# What's the best plow kit for an ATV?



## sn95vert (Nov 15, 2009)

Looking to pick up a forman 500 or something similar for my snow plowing business and looking into plows. What's the best plow out there? I'm looking at the Cycle Country V Force . Anyone have any suggestions for me?


----------



## sublime68charge (Dec 28, 2007)

I would say Moose as will some other's round here. 60" 

but I don't know much about the CC V force

sublime out


----------



## sublime68charge (Dec 28, 2007)

just looked up the V force, and having a V plow with remote control of the wings would seem to be a mighty tempting thing to have.

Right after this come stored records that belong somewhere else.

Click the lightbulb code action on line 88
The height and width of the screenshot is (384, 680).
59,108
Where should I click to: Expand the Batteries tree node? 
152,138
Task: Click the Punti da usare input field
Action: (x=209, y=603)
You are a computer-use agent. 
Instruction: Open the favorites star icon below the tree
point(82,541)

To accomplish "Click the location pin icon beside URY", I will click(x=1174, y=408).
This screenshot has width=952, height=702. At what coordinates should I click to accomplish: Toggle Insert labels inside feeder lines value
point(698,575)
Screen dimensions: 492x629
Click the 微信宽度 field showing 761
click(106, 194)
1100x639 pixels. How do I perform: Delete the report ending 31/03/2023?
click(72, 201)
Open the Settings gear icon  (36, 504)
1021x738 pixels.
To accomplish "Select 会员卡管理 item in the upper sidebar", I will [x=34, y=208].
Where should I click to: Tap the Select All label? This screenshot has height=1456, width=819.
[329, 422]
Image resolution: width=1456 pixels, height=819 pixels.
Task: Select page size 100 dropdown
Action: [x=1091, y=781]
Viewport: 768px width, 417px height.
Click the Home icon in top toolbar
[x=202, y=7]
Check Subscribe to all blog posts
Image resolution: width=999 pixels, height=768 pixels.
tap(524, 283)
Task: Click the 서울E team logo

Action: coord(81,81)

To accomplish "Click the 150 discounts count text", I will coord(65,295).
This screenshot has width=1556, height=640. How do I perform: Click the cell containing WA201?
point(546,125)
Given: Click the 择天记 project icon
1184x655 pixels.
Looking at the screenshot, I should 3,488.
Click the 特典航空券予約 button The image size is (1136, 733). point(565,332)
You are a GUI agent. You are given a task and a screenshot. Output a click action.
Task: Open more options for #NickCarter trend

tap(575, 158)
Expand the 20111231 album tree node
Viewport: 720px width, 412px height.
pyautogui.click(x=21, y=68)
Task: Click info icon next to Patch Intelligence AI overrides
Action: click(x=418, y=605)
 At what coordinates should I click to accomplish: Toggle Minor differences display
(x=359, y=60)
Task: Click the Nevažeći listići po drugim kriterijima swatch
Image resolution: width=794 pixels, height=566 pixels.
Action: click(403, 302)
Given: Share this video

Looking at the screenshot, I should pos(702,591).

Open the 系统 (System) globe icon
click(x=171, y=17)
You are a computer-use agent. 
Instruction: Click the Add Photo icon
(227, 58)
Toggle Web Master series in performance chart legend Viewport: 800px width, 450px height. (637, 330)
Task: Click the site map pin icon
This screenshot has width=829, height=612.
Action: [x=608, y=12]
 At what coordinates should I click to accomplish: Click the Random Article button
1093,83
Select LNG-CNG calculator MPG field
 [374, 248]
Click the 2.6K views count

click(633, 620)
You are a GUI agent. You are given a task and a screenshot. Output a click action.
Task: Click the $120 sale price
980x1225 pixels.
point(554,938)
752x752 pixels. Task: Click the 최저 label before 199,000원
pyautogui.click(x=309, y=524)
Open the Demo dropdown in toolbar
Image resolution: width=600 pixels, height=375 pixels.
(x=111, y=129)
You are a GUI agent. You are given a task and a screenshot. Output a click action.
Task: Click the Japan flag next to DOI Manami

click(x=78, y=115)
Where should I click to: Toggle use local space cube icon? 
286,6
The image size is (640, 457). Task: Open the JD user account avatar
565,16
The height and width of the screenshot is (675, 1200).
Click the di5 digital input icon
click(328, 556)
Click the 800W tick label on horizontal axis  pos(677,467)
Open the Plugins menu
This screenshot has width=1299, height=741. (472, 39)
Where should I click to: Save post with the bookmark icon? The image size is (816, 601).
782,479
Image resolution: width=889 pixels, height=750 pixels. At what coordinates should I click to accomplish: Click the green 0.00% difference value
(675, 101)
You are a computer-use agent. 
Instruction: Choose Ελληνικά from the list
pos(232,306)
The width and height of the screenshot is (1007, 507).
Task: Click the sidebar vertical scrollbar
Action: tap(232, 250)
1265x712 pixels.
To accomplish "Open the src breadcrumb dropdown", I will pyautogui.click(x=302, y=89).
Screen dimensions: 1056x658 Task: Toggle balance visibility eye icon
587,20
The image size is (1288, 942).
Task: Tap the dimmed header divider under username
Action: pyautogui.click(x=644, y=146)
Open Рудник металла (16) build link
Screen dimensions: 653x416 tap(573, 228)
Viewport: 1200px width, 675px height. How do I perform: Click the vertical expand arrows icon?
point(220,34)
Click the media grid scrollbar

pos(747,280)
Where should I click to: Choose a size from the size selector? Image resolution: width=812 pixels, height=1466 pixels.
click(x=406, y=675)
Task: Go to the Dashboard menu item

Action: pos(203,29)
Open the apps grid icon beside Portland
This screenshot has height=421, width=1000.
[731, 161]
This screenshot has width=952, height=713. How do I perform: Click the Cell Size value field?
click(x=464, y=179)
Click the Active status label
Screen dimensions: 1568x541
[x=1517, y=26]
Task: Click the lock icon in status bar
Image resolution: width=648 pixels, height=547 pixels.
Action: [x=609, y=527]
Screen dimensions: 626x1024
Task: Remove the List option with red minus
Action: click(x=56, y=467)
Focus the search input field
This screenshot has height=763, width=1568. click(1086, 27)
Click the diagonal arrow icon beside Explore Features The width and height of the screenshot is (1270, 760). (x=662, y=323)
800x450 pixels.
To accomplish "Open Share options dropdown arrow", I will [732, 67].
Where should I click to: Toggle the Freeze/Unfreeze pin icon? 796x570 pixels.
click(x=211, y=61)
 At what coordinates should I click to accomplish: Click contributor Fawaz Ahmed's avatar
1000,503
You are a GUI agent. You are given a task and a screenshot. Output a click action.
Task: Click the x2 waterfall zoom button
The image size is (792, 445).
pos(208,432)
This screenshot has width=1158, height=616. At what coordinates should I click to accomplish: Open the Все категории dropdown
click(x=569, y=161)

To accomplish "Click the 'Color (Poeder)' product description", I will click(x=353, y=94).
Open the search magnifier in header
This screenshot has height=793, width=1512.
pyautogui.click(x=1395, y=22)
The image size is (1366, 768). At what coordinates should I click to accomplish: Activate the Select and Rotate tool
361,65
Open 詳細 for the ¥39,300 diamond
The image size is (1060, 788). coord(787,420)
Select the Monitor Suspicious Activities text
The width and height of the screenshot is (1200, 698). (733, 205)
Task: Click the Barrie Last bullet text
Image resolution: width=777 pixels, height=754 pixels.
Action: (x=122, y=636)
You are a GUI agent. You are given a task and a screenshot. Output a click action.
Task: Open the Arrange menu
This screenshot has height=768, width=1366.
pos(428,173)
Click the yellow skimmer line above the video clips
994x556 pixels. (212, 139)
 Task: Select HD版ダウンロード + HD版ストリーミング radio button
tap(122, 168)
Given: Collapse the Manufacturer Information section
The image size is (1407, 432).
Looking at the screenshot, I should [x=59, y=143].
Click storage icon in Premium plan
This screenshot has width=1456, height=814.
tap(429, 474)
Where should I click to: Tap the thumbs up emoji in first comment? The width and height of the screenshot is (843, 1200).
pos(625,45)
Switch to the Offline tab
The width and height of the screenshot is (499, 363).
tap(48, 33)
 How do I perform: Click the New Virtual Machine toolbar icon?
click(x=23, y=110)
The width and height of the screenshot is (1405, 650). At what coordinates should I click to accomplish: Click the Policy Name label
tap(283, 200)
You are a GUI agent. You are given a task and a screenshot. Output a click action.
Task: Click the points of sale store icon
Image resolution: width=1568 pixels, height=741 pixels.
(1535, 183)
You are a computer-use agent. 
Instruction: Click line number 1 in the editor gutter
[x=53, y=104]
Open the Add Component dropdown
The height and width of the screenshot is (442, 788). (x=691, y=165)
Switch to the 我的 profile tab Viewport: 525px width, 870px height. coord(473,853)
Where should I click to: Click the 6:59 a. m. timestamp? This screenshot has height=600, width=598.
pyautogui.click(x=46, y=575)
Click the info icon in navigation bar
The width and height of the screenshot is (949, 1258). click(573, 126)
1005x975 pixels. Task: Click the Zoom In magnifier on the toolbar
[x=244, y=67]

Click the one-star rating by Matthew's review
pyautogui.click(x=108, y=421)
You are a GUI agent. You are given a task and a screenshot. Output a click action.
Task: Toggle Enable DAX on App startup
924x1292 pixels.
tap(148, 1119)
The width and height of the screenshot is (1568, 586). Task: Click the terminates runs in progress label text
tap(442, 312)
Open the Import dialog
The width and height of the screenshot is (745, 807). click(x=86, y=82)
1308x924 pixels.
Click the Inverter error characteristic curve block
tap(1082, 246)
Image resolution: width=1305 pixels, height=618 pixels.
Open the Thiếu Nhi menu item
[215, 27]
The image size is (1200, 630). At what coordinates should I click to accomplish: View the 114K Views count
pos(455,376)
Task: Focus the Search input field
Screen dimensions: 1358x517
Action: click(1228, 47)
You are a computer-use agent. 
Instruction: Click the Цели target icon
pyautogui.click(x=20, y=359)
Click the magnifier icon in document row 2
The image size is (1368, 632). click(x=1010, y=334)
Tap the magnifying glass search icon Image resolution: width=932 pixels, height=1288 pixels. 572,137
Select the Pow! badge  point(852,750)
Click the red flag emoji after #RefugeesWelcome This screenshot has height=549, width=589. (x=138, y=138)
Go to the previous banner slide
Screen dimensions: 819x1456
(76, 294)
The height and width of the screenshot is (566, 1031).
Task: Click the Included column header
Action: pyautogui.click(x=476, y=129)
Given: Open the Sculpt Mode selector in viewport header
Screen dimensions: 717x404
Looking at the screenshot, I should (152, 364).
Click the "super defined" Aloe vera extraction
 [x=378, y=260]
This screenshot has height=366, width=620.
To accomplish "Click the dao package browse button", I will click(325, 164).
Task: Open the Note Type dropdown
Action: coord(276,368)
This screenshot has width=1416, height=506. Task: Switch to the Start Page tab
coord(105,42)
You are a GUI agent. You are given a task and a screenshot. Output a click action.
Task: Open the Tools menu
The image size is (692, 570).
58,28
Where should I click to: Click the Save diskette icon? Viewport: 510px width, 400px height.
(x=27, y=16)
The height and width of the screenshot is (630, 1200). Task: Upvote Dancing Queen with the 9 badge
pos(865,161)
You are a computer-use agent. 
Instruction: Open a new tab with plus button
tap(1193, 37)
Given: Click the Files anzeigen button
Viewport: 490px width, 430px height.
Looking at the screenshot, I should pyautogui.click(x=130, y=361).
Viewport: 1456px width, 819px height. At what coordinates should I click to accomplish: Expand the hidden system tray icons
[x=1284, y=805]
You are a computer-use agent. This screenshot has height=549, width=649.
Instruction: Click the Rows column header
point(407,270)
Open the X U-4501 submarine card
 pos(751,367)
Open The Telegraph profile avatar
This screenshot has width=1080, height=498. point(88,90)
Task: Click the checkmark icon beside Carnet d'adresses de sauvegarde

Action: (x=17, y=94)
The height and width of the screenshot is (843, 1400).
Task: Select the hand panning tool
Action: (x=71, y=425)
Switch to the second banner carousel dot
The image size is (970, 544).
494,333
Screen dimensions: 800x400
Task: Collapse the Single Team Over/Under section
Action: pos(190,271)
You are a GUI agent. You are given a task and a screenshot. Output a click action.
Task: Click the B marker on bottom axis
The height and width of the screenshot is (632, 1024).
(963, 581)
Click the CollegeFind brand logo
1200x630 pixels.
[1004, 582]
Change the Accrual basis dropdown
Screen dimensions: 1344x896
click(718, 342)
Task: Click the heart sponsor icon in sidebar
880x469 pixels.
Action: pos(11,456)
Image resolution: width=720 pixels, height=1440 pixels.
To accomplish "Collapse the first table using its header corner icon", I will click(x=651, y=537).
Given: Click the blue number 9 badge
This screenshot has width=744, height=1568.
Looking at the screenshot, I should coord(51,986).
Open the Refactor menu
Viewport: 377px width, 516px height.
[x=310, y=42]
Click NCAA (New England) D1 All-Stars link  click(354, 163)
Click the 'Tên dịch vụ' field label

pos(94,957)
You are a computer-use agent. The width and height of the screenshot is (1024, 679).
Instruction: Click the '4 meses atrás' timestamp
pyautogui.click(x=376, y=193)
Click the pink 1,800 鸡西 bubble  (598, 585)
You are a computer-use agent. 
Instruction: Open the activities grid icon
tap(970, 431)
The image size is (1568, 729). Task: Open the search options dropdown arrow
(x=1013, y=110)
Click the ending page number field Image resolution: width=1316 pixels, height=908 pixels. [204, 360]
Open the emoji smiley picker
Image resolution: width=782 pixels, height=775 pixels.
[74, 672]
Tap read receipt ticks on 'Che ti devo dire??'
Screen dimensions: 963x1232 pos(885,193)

I wonder how they hold up to abuse of plowing though?

Many who have had the V blade have made comments about how they dont seem to hold up very good though that was the manual postion adjust ment bars. Now with thouse replaced by something else?

telll ya what you buy the V-force set up abuse the system all season long and then post back how well it does LOL


----------



## mercer_me (Sep 13, 2008)

I just looked at the Cycle Country V Force on the Cycle Country web site and it looks realy nice. A 60" Cycle Country V Force would work good on your ATV IMO.


----------



## bullseye (Dec 13, 2009)

*Moose County Plow*

I have a 2008 Honda 420 ES and use a Moose County plow. I really like it !!! My last quad (2003 Honda 350 ES) also had a Moose County plow. It works really well on driveways and sidewalks as you can really throw the snow with a little speed behind you. ( Remember - know your terrain !!! ) I've used mine now for two winters with no problems ! My Dad now has my old '03 and neither him or I had problems with the plow and it has pushed LOTS of snow as I used it for business and he lives on a acreage and plows pathways to everything. He evens plows his neighbours driveway, too !
Just my 2 cents !!


----------



## no1 bigdaddy (Dec 13, 2009)

I really like the Swisher plow system. You won't find a heavier gauge steel on any other plow system to my knowledge. The one drawback is it's 50" width but you can overcome that with a set of wings. With a winch mount you can lift it as high as 24". also the mount makes it a very sturdy setup by having the attachment point at the rear hitch


----------



## skywagon (Nov 13, 2008)

sublime68charge;902419 said:
 

> I would say Moose as will some other's round here. 60"
> 
> but I don't know much about the CC V force
> 
> sublime out


Moose all rhe way!!!!


----------



## WayneSnow (Nov 27, 2009)

Cycle country works great, take a look at all their plows!!


----------